▸ **What you will do**:
In the data that follows, count every line holding the string "year" and give the count alone.

▸ **Extracted material**:
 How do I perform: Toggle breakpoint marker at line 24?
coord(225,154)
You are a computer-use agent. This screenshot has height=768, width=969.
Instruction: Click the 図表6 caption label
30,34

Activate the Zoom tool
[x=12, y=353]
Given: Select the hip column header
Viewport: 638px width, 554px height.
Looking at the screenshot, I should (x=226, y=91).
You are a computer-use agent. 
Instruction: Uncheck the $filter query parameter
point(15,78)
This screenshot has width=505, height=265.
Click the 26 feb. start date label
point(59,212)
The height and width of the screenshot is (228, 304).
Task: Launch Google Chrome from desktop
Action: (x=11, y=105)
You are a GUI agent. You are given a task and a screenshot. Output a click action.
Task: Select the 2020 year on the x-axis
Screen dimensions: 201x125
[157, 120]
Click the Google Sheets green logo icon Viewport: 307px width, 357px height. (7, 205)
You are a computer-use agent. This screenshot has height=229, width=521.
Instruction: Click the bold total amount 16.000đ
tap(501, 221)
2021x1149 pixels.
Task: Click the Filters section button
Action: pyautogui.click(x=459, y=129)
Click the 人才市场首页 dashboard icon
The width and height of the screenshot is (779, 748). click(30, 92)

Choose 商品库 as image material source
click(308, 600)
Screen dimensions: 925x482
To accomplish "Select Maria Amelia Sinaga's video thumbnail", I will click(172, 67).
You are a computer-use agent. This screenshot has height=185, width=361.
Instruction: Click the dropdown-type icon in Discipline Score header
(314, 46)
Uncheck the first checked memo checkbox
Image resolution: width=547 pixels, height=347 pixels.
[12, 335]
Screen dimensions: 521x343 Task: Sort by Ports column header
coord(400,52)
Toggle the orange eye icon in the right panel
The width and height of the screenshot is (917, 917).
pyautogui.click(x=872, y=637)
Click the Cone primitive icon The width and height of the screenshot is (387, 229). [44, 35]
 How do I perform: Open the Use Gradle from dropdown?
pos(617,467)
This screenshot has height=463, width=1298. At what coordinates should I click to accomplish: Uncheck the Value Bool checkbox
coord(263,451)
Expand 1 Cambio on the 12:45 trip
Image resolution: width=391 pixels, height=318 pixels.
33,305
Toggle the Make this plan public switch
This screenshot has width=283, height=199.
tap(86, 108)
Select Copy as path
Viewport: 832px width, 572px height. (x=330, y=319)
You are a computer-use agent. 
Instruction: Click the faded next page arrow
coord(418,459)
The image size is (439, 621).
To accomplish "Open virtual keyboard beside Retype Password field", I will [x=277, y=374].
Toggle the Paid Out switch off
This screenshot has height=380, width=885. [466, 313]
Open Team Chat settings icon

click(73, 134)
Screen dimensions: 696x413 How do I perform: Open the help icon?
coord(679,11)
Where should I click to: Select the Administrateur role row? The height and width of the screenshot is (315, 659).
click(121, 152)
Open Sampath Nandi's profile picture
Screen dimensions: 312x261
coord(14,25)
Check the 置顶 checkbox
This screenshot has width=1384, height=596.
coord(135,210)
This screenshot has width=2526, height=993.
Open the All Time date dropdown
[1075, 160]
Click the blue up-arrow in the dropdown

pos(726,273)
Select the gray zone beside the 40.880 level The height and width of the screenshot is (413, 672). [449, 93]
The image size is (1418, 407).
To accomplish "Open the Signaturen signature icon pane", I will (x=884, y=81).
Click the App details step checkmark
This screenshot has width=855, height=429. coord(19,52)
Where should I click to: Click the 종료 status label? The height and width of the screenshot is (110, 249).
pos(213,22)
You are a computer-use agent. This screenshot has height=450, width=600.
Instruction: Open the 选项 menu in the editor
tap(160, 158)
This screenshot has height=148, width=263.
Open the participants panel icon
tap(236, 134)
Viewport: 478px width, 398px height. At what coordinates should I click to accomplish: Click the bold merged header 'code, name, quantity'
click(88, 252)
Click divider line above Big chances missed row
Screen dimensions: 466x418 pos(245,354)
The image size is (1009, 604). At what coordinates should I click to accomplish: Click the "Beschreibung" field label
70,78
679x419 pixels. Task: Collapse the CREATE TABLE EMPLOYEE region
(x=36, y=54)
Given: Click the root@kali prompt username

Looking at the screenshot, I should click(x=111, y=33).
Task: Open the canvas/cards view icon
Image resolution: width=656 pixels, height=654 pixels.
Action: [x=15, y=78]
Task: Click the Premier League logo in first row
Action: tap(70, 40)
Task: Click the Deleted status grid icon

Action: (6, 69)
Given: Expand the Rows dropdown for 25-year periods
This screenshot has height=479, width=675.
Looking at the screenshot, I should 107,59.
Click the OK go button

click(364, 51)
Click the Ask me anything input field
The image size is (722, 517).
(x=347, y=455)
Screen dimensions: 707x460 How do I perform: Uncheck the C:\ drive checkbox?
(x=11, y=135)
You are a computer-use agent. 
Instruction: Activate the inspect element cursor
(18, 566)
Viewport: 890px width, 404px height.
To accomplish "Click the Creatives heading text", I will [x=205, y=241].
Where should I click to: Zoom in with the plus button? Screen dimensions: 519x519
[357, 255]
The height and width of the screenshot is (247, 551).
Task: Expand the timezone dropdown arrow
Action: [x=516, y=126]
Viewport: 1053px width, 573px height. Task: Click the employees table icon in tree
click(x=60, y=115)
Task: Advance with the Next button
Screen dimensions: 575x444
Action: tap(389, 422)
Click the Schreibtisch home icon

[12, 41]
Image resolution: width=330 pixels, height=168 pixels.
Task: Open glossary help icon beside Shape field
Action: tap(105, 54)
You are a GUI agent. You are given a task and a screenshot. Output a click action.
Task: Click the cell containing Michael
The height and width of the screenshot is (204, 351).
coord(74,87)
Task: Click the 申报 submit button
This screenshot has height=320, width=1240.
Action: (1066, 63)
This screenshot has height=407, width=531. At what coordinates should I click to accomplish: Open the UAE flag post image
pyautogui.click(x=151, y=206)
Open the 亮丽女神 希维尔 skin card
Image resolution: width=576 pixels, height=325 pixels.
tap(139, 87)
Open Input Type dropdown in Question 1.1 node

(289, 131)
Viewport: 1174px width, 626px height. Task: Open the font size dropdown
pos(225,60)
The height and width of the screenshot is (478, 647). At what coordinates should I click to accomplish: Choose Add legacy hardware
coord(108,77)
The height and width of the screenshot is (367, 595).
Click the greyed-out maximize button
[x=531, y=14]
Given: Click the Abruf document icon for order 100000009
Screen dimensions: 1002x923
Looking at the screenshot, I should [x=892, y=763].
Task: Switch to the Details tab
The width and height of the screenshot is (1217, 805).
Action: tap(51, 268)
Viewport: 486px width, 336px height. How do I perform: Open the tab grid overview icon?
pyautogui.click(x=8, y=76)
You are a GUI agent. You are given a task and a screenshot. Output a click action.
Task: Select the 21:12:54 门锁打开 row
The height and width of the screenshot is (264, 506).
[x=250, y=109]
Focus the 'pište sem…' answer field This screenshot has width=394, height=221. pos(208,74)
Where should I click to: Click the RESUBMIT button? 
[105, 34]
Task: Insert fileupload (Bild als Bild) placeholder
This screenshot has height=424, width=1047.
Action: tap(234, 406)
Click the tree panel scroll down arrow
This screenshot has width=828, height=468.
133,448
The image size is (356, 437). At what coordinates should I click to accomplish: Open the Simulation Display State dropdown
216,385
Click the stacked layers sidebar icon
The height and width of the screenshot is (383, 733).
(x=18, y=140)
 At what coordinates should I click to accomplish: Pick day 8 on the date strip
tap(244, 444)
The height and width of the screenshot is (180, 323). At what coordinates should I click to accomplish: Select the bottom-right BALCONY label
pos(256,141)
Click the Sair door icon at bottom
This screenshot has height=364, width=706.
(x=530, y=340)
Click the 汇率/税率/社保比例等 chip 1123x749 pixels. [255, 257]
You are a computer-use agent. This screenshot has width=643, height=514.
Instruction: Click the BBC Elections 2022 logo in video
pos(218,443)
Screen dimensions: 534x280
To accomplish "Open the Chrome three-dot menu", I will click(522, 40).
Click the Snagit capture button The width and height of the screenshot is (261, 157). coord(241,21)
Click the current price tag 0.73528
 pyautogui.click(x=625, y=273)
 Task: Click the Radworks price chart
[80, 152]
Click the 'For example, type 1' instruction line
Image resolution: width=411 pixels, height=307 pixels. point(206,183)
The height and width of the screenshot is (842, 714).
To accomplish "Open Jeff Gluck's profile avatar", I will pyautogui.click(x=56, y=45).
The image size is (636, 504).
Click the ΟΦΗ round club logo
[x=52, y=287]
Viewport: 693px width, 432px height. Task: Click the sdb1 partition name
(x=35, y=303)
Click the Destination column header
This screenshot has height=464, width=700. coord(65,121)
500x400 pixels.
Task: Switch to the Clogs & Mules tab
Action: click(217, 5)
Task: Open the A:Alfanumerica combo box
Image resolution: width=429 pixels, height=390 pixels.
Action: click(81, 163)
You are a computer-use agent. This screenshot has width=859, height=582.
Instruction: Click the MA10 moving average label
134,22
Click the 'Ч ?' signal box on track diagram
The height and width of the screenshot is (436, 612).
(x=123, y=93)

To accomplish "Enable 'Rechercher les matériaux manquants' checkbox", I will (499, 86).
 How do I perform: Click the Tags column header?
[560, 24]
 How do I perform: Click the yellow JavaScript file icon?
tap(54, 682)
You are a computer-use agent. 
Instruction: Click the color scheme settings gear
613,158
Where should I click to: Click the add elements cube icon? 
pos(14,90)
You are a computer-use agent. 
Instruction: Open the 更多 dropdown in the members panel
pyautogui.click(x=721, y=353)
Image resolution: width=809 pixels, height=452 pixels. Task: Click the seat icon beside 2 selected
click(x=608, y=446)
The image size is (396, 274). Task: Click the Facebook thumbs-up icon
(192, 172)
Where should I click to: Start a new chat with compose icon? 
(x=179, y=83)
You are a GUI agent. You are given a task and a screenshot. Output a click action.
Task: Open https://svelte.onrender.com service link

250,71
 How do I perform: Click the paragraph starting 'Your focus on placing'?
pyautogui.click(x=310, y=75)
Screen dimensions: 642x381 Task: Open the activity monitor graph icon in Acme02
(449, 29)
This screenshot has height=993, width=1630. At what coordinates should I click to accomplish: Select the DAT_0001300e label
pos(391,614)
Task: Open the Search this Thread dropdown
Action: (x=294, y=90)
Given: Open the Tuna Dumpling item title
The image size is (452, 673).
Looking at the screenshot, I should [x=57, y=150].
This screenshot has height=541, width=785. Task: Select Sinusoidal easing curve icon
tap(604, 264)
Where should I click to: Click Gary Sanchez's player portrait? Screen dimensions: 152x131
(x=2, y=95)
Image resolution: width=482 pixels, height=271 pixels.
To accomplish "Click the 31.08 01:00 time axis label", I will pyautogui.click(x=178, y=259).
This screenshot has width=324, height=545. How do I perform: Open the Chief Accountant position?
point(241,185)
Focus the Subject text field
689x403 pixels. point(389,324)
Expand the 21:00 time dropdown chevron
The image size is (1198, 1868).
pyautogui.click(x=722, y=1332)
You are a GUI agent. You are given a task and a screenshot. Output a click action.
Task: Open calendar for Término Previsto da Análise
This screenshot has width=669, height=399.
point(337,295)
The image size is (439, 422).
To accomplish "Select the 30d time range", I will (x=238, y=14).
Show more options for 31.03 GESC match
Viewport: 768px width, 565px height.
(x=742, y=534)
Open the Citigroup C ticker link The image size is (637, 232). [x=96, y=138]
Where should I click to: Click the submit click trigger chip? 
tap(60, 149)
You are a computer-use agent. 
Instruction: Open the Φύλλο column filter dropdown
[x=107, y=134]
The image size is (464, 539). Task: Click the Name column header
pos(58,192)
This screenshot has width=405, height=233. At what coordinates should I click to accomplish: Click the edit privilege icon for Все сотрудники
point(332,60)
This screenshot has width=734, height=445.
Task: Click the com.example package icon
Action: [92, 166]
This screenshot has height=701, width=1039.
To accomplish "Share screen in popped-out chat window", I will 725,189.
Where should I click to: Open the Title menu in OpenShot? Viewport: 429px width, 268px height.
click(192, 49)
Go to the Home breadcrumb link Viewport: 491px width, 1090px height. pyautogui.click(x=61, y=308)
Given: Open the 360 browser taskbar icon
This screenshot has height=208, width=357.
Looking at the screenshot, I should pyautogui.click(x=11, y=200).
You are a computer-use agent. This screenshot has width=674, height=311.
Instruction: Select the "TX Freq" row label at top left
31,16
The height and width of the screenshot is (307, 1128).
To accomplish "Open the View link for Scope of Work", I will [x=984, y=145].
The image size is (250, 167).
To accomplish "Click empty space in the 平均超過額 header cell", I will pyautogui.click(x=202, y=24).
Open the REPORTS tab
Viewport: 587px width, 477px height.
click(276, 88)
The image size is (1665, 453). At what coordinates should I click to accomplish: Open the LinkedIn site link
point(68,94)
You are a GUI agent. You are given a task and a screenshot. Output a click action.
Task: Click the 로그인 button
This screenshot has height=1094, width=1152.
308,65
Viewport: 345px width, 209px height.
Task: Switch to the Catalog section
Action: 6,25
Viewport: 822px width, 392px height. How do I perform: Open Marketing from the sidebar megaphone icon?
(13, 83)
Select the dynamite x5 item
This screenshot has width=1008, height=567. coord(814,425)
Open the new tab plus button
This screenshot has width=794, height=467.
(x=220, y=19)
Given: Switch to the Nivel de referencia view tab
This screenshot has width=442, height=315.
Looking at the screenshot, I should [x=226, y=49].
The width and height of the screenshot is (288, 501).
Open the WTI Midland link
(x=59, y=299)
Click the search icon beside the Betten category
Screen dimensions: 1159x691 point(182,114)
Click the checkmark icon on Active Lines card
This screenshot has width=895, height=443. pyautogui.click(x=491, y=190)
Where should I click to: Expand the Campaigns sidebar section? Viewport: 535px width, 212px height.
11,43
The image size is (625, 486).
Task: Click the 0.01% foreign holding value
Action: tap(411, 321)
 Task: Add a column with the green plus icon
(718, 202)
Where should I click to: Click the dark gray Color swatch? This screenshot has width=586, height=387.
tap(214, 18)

▸ **Task result**:
2